There are 3 German Shepherds at the Greenville County Animal Care shelter in Greenville, South Carolina. Please share.

Petango.com ? Meet Kapu (Spon $49), a 5 years German Shepherd available for adoption in GREENVILLE, SC


----------



## llombardo (Dec 11, 2011)

I'm at work and don't have lots of time, so I hope this is ok..

Young one available, I believe in Canada.


----------



## Stevenzachsmom (Mar 3, 2008)

She's cute, but she should have a separate thread.


----------



## Sabis mom (Mar 20, 2014)

I just shared her on facebook. She's too far from me but I have friends pretty close.


----------



## Stevenzachsmom (Mar 3, 2008)

Sabis mom said:


> I just shared her on facebook. She's too far from me but I have friends pretty close.

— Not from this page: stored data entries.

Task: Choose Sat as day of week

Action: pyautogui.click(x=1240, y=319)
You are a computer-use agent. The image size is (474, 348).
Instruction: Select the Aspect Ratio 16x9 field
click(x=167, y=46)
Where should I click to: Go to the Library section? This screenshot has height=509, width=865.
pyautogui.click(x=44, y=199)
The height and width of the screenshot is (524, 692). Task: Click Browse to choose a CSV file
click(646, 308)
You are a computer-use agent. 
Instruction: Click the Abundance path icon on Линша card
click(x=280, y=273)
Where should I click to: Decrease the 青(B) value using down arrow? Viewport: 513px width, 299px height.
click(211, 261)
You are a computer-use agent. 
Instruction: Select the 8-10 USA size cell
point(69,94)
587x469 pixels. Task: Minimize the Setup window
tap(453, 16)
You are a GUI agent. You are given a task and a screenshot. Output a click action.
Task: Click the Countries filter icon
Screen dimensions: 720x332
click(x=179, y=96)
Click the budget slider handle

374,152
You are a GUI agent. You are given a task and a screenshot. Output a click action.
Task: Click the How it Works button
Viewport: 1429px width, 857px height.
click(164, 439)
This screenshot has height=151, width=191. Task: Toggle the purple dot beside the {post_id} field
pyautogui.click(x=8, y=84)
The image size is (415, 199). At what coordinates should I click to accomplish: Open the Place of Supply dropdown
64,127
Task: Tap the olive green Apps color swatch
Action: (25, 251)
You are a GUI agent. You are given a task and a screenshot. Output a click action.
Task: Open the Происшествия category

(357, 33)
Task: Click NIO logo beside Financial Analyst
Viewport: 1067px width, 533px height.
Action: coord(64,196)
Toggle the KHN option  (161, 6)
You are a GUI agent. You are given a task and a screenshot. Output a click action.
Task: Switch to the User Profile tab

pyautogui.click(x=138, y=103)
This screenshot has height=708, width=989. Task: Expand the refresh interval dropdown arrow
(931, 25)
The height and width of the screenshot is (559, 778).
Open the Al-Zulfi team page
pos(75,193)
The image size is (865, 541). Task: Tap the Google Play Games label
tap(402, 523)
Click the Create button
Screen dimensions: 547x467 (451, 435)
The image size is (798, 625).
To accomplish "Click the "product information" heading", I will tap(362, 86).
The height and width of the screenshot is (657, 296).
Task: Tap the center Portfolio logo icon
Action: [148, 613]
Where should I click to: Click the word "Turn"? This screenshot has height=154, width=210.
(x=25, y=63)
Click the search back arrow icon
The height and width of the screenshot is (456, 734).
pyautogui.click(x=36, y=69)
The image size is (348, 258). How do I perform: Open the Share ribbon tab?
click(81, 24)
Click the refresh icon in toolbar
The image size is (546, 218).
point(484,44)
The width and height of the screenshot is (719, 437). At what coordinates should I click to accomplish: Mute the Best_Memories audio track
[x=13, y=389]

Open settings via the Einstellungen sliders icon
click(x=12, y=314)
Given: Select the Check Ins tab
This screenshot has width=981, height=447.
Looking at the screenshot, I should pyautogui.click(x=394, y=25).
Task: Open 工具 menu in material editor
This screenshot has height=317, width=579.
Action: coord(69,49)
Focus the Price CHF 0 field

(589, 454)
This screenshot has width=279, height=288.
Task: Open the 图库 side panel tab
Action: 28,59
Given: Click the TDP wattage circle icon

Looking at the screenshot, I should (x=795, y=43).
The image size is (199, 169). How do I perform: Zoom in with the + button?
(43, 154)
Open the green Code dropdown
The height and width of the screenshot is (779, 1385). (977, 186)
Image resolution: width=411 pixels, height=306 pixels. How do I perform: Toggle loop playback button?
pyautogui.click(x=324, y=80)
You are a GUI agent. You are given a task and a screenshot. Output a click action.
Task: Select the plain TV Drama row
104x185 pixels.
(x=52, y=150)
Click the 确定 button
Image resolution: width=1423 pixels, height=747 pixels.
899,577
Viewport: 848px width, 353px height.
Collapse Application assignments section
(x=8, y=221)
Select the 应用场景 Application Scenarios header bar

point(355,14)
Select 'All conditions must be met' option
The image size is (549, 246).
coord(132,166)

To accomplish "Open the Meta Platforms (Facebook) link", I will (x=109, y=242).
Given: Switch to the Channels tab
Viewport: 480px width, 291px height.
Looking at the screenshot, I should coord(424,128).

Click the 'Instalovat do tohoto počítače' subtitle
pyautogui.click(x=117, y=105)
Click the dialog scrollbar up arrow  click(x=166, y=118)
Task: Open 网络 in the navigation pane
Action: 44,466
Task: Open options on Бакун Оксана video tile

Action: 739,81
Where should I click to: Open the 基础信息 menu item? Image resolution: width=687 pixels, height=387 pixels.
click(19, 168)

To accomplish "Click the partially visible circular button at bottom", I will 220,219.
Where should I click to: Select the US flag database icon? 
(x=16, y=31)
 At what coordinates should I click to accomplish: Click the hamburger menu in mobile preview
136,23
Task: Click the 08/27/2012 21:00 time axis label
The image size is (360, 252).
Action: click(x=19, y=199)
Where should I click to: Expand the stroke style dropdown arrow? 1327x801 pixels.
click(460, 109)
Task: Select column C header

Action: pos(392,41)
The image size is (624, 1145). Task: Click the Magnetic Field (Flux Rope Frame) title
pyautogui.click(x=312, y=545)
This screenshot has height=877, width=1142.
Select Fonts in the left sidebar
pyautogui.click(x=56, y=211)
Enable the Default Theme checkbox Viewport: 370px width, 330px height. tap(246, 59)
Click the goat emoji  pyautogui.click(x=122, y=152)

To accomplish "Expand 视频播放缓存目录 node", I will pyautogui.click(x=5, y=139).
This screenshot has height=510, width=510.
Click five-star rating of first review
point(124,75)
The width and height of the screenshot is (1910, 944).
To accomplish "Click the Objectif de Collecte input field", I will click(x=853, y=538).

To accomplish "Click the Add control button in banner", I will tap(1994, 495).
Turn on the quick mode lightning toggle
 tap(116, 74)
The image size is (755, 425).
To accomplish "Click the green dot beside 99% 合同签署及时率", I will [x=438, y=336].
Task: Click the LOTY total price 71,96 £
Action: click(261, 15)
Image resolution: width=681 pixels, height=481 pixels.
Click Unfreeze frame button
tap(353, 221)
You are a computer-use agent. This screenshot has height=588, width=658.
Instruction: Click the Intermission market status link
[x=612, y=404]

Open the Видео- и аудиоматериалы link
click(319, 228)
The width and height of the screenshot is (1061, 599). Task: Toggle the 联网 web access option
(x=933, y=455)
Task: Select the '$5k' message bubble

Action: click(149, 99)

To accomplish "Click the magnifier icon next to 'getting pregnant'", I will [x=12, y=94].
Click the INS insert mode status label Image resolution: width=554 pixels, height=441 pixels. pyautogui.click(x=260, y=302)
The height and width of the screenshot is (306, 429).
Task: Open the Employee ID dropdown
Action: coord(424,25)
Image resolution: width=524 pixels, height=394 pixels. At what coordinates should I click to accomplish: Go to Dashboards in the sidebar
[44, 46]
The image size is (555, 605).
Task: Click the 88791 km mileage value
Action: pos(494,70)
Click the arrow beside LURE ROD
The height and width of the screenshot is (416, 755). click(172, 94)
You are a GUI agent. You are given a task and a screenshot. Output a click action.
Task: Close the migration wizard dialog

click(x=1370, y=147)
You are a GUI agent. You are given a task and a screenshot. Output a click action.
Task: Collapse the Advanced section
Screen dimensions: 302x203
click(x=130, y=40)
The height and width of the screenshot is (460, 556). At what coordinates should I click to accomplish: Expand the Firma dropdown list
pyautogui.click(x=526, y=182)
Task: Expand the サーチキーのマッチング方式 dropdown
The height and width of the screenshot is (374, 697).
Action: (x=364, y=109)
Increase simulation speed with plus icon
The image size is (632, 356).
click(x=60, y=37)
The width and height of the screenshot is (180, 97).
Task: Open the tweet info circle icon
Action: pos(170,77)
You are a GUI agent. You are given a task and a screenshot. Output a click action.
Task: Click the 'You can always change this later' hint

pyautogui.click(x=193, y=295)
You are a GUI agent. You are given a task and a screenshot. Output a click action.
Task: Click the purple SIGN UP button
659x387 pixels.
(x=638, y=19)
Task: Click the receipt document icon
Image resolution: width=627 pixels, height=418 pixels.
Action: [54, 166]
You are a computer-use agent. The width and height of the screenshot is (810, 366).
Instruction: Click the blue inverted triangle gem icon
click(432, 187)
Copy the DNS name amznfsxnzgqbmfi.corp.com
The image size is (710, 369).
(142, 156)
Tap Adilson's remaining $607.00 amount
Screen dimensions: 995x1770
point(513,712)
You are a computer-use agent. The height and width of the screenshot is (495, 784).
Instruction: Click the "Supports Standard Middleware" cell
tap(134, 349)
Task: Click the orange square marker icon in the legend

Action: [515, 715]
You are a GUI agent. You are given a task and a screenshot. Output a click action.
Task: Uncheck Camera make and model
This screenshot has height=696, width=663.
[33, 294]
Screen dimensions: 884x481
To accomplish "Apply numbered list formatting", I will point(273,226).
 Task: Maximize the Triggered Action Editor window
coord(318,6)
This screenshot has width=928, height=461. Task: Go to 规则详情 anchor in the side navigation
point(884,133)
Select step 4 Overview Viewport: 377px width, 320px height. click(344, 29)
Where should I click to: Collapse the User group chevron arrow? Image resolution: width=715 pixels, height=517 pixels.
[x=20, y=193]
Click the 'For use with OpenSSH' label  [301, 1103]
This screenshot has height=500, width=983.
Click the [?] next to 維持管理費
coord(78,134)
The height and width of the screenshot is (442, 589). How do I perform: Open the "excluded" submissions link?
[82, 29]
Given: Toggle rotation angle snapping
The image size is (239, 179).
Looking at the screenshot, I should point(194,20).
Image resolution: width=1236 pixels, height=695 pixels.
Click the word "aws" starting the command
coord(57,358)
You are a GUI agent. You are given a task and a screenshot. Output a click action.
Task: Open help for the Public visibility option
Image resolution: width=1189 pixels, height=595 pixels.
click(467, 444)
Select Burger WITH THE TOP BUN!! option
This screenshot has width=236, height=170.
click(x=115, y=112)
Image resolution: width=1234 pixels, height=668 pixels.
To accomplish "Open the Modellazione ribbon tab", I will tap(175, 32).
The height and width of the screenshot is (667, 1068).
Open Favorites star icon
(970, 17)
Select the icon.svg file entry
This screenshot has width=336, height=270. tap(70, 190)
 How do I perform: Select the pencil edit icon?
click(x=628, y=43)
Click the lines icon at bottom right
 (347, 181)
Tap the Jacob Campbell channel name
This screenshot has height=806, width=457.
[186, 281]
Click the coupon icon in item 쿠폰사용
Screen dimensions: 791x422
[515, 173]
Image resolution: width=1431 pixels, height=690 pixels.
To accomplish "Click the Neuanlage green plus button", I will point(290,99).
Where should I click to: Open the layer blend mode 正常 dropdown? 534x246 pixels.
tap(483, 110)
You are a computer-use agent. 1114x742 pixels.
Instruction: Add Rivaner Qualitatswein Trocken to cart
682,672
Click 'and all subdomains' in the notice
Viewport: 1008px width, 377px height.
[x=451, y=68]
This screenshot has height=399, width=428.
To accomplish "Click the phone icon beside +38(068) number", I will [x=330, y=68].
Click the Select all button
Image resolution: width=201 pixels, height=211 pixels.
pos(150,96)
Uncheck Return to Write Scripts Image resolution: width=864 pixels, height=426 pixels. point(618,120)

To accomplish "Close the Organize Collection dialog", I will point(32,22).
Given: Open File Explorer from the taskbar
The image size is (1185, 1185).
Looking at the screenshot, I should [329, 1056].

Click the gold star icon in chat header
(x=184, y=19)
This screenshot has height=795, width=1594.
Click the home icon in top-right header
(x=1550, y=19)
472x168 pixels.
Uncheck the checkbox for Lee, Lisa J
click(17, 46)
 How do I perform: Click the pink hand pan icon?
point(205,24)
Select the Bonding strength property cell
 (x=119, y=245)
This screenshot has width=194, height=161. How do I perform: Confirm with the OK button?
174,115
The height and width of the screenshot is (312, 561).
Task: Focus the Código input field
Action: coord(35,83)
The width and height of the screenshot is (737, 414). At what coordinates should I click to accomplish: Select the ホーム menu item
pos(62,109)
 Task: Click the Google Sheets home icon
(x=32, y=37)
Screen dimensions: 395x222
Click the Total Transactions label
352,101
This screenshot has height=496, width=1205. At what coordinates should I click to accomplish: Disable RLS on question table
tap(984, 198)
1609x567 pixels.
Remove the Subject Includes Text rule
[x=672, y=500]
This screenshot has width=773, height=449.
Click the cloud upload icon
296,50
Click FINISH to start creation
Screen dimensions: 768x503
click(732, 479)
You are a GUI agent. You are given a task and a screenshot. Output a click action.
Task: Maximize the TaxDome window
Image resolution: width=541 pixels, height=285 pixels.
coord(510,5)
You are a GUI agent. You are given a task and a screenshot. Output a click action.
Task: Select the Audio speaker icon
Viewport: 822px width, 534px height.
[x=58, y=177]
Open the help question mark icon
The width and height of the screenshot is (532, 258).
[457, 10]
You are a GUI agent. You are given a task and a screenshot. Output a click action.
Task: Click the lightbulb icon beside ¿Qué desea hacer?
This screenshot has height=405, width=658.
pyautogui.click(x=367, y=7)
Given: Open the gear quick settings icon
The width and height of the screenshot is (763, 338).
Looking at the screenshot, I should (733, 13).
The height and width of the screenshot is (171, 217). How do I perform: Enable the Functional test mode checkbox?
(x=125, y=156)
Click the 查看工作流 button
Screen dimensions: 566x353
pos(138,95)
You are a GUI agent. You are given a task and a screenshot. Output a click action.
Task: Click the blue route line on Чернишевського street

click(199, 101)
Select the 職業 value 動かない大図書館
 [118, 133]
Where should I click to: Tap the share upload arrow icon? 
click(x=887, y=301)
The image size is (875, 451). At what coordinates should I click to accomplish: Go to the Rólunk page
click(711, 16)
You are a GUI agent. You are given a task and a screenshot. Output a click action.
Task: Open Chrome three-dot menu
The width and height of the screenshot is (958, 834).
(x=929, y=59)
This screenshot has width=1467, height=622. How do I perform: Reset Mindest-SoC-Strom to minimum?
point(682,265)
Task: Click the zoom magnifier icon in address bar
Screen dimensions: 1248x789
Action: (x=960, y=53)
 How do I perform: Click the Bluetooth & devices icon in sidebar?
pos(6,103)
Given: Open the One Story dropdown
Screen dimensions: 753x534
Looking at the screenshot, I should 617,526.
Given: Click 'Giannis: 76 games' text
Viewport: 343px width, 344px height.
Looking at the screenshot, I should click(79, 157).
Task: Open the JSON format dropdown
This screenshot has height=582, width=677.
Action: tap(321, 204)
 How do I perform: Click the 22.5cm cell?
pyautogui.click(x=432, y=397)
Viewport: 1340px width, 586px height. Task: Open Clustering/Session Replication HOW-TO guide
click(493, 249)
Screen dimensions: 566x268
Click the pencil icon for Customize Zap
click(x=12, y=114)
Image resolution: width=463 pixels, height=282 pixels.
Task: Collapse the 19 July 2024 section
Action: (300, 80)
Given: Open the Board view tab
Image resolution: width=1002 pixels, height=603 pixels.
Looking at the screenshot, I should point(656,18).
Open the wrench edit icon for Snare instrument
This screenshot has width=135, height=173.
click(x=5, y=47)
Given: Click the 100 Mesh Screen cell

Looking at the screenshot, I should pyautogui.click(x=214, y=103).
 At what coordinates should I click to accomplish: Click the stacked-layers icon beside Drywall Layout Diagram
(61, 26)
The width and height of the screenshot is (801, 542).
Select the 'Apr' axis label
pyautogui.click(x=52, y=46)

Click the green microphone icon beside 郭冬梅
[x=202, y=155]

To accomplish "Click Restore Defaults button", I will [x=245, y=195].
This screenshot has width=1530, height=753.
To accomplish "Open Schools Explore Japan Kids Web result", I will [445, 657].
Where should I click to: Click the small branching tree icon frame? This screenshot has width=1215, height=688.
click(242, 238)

Thank you so much. Would you mind also sharing the other two I posted, in another thread? They are a bonded pair at the same shelter. 

I adopted a hound mix from this shelter. Had him transported from SC to MD.


----------



## Daisy&Lucky's Mom (Apr 24, 2011)

Willshare on facebook when I get home Jan, im atwork and no acess t6o F/B


----------



## Stevenzachsmom (Mar 3, 2008)

Daisy&Lucky's Mom said:


> Willshare on facebook when I get home Jan, im atwork and no acess t6o F/B


Work stinks! Thank you!


----------



## Stevenzachsmom (Mar 3, 2008)

bump


----------



## GatorBytes (Jul 16, 2012)

I clicked your link, says no longer available. Hope that's a good thing


----------



## Stevenzachsmom (Mar 3, 2008)

GatorBytes said:


> I clicked your link, says no longer available. Hope that's a good thing


Yes I saw that. I hope it is a good thing too, but this is a kill shelter. I rescued Natty Boh from their euth. list.

The bonded pair was still listed, last I checked.


----------